Reputation: 3773
What I have
string ImageRegPattern = @"http://[\w\.\/]*\.jpg|http://[\w\.\/]*\.png|http://[\w\.\/]*\.gif";
string a ="http://www.dsa.com/asd/jpg/good.jpgThis is a good dayhttp://www.a.com/b.pngWe are the Best friendshttp://www.c.com";
What I want
string[] s;
s[0] = "http://www.dsa.com/asd/jpg/good.jpg";
s[1] = "This is a good day";
s[2] = "http://www.a.com/b.png";
s[3] = "We are the Best friendshttp://www.c.com";
Bouns:
if the url can be splited like below, it will be better, but if not, that's ok.
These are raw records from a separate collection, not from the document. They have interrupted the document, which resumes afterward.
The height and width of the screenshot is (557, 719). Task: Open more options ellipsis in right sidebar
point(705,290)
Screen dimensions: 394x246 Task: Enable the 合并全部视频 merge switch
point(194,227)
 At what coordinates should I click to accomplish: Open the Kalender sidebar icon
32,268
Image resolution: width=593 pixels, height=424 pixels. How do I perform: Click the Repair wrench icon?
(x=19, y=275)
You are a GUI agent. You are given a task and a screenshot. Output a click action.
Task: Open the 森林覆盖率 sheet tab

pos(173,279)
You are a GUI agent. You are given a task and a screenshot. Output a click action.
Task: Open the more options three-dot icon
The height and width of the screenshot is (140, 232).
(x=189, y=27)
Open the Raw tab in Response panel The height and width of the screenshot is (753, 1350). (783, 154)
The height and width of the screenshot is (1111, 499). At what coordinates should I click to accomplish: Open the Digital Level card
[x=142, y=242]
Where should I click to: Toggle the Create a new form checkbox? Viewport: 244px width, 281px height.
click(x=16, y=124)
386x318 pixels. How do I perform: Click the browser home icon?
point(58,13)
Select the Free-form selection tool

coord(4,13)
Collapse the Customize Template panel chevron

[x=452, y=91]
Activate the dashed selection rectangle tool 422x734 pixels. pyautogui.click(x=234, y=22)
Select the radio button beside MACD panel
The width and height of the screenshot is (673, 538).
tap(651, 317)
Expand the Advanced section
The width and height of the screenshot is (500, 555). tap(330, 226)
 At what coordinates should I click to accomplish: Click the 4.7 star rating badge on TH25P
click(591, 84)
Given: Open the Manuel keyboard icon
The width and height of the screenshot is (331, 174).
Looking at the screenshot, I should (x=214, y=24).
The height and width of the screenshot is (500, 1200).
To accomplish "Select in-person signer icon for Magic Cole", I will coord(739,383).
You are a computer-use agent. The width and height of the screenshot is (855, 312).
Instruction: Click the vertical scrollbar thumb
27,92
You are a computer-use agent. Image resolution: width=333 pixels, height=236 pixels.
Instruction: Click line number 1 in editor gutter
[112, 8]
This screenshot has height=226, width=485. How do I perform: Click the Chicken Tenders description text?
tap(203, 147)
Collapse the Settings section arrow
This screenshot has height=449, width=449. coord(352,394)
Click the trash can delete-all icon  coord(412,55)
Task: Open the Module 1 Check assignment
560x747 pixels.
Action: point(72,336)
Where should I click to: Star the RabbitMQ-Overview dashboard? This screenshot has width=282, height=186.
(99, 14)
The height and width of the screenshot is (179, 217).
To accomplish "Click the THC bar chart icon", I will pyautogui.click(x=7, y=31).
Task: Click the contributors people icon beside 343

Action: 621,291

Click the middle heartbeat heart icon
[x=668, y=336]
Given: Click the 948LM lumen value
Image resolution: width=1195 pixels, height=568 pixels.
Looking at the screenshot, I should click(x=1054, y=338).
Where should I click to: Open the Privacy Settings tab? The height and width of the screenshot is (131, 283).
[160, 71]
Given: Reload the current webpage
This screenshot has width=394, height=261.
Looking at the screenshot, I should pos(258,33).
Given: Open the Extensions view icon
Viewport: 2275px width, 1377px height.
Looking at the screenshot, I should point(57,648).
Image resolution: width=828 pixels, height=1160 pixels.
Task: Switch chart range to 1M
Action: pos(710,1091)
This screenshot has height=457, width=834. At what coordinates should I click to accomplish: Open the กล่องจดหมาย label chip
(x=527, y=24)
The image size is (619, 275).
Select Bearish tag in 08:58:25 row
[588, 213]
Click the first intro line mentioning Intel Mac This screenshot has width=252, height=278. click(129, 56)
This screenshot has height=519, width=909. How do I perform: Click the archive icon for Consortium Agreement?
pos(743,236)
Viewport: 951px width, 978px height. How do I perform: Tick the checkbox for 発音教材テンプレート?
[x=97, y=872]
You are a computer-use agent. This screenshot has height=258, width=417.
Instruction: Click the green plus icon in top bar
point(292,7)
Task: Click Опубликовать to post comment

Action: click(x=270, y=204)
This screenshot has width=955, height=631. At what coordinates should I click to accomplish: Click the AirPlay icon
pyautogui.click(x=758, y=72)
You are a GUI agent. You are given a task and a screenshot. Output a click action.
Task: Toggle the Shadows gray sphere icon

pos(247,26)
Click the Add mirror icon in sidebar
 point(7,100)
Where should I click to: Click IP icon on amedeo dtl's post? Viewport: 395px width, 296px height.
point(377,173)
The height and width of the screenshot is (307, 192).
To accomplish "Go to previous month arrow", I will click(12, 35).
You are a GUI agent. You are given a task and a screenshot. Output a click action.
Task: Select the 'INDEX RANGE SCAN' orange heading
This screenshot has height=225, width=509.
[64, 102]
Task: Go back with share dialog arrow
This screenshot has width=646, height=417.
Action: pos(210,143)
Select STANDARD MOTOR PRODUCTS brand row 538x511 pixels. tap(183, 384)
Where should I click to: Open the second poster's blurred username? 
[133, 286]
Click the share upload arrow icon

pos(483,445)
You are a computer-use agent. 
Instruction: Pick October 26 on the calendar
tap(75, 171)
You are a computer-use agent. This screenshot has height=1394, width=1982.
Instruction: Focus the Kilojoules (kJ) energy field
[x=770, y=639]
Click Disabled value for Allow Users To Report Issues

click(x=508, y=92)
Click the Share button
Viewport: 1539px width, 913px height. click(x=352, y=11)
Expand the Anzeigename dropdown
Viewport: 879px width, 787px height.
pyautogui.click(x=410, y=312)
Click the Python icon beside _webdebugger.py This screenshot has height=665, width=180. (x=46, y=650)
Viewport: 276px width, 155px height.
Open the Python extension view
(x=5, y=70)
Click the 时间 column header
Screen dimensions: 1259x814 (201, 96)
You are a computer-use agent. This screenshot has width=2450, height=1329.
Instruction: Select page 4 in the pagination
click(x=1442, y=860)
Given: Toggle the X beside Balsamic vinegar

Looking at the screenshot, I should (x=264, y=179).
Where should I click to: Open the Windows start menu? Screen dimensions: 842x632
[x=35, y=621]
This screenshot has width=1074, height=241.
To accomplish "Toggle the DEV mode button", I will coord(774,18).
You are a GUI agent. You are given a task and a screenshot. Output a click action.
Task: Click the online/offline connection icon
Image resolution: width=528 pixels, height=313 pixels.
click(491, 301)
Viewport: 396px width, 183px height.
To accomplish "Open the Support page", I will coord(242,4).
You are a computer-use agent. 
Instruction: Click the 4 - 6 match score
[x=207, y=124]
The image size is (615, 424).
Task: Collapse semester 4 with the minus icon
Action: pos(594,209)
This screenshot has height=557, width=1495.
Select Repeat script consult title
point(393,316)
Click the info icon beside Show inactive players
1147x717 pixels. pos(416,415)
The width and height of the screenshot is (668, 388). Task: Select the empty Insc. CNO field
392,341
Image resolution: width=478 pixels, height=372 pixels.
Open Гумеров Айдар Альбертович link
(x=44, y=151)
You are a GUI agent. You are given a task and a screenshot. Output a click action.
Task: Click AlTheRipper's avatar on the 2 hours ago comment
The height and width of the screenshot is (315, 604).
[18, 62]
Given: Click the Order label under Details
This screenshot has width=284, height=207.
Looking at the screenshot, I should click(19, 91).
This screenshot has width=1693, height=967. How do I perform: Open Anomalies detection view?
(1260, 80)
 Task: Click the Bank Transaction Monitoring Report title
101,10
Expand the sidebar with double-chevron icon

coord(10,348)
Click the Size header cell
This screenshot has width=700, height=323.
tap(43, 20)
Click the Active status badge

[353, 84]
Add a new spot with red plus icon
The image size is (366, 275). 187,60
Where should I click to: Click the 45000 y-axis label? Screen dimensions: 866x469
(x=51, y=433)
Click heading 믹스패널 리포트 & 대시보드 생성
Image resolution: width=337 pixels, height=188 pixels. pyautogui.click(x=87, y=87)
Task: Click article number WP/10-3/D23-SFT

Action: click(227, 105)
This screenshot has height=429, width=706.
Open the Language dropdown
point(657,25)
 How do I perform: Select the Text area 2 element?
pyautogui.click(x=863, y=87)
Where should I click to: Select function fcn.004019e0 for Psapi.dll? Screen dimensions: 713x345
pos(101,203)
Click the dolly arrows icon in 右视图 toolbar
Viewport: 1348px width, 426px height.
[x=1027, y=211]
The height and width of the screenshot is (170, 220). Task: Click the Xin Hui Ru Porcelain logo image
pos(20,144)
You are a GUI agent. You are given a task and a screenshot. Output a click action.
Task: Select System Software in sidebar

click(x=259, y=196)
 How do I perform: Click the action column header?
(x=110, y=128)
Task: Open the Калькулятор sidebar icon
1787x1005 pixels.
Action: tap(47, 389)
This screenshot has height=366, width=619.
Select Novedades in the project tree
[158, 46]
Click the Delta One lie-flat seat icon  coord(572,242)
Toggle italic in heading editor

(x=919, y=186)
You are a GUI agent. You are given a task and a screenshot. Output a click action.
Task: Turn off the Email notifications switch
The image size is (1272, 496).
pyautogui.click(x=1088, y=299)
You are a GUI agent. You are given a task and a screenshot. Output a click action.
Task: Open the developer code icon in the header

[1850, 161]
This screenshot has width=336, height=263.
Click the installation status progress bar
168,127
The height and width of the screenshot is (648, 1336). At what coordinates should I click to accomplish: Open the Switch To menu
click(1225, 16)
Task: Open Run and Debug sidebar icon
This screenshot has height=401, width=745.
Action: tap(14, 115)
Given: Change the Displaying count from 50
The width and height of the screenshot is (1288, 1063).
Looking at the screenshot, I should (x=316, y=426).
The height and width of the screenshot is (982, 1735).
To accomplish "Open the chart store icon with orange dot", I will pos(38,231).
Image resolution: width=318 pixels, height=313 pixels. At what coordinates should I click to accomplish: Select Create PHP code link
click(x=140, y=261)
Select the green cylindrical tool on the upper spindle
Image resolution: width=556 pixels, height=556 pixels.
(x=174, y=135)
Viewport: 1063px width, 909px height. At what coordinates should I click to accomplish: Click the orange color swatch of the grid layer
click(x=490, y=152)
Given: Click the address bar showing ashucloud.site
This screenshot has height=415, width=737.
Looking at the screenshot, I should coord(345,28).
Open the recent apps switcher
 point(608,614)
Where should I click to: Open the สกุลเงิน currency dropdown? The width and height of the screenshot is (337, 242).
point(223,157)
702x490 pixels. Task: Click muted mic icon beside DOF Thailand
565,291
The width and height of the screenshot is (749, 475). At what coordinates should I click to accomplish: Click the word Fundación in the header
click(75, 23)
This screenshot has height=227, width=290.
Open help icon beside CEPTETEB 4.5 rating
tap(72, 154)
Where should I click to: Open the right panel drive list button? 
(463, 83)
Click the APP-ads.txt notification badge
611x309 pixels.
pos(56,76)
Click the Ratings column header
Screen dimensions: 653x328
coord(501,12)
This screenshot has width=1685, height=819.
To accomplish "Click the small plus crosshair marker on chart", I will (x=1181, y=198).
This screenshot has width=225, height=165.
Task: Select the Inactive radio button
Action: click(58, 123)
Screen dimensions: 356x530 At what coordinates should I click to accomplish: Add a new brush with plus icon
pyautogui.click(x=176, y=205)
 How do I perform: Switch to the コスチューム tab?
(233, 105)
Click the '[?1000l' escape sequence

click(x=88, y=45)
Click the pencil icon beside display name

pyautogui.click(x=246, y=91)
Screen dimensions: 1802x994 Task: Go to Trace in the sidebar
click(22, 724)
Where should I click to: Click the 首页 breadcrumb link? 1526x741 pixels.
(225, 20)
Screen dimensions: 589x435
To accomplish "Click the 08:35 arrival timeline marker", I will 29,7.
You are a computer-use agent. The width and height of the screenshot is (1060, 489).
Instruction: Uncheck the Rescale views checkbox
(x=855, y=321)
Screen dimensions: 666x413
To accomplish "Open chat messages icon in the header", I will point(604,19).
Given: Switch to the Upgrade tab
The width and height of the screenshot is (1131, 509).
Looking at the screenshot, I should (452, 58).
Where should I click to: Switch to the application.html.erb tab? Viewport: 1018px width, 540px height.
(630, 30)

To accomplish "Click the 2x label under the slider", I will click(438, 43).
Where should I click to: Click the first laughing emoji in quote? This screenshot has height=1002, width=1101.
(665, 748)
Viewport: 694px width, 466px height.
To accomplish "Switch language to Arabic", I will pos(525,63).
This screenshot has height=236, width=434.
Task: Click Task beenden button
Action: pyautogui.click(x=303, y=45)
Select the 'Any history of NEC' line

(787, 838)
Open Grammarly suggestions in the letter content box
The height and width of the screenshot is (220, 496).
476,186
s[3] = "We are the Best friends";
s[4] = "http://www.c.com";
What's the question
I try to use the code below to split the string,
string[] s= Regex.Split(sourceString, ImageRegPattern, RegexOptions.IgnoreCase | RegexOptions.IgnorePatternWhitespace);
But the result is not good, it seems that the Split method take out all the strings which matched the ImageRegPattern. But I want them to stay. I check the RegEx page on MSDN ,it seems there is no proper method to meet my need. So how to do it?
Upvotes: 4
Views: 1257
Reputation: 23122
You need something like this method, which finds all the matches first, and then collects them into a list along with the unmatched strings between them.
UPDATE: Added conditional to handle if no matches are found.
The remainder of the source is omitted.